Question

What is the root of this equation 18x = -13x + 62

Answer

**step1** Understanding the problem

The problem presents an equation, which is a statement that two mathematical expressions are equal. We are asked to find the root of this equation, which means finding the specific value of the unknown number, represented by 'x', that makes the statement true. The equation is given as $$18x = -13x + 62$$. This means that 18 times the unknown number 'x' is equal to negative 13 times the same unknown number 'x', plus 62.

**step2** Grouping the terms involving 'x'

To solve for 'x', we need to gather all the terms that contain 'x' on one side of the equality sign. Currently, we have $$18x$$ on the left side and $$-13x$$ on the right side. To move the $$-13x$$ from the right side to the left side while maintaining the balance of the equation, we perform the inverse operation. The opposite of subtracting (or having) $$13x$$ is adding $$13x$$. So, we add $$13x$$ to both sides of the equation.
On the left side, we add $$13x$$ to $$18x$$: $$18x + 13x$$.
On the right side, we add $$13x$$ to $$-13x + 62$$: $$-13x + 62 + 13x$$.
When we add $$13x$$ to $$-13x$$, they cancel each other out, much like owing 13 apples and then receiving 13 apples results in owing no apples ($$-13x + 13x = 0$$).

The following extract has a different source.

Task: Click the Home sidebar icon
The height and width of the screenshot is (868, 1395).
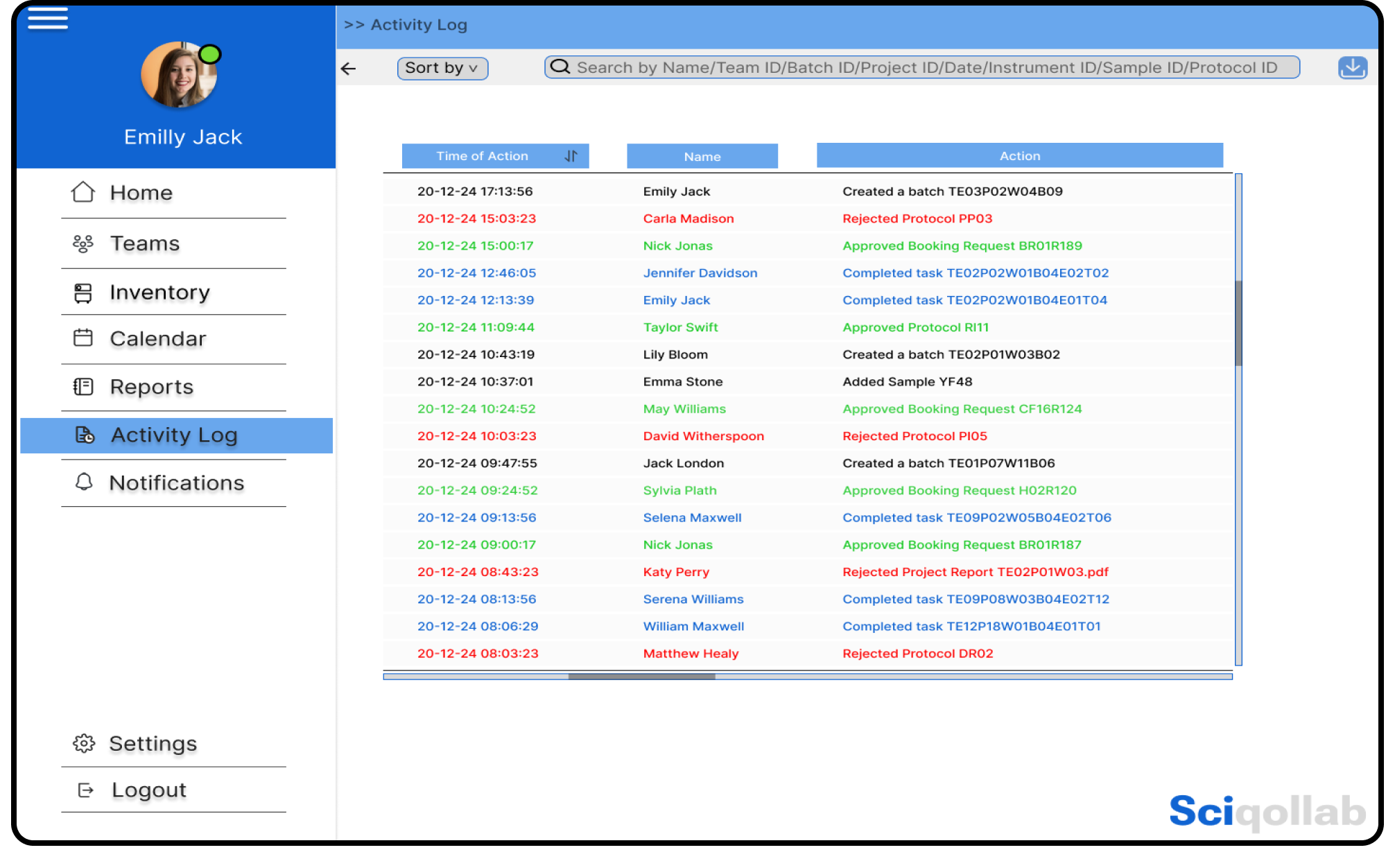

**step3** Simplifying the equation

Now, we simplify both sides of the equation.
On the left side, $$18x + 13x$$ means we combine the number of 'x's. We add the numerical parts: $$18 + 13 = 31$$. So, the left side becomes $$31x$$.
On the right side, as explained in the previous step, $$-13x + 13x$$ becomes $$0x$$, which is just $$0$$. So, we are left with $$62$$.
The equation is now simplified to: $$31x = 62$$.

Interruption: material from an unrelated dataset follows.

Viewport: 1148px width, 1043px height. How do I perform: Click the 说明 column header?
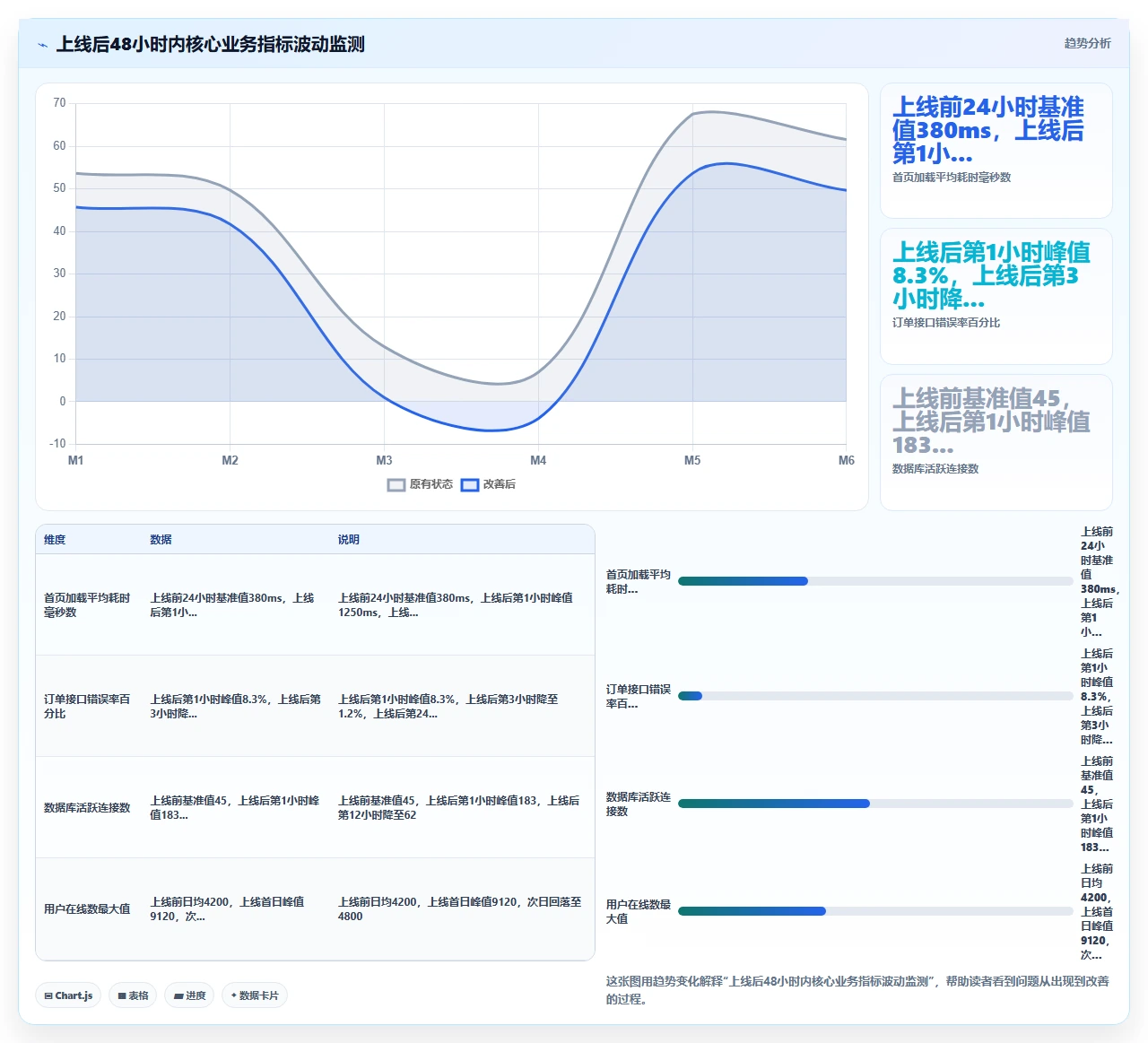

**step4** Finding the value of 'x'

The simplified equation $$31x = 62$$ tells us that 31 groups of the unknown number 'x' are equal to 62. To find the value of just one 'x', we need to divide the total value (62) by the number of groups (31). This is represented as a division problem: $$x = 62 \div 31$$.

**step5** Calculating the final result

We perform the division calculation: $$62 \div 31$$.
If we think about how many times 31 goes into 62, we can see that $$31 \times 2 = 62$$.
Therefore, $$62 \div 31 = 2$$.
The value of 'x' that makes the original equation true is 2.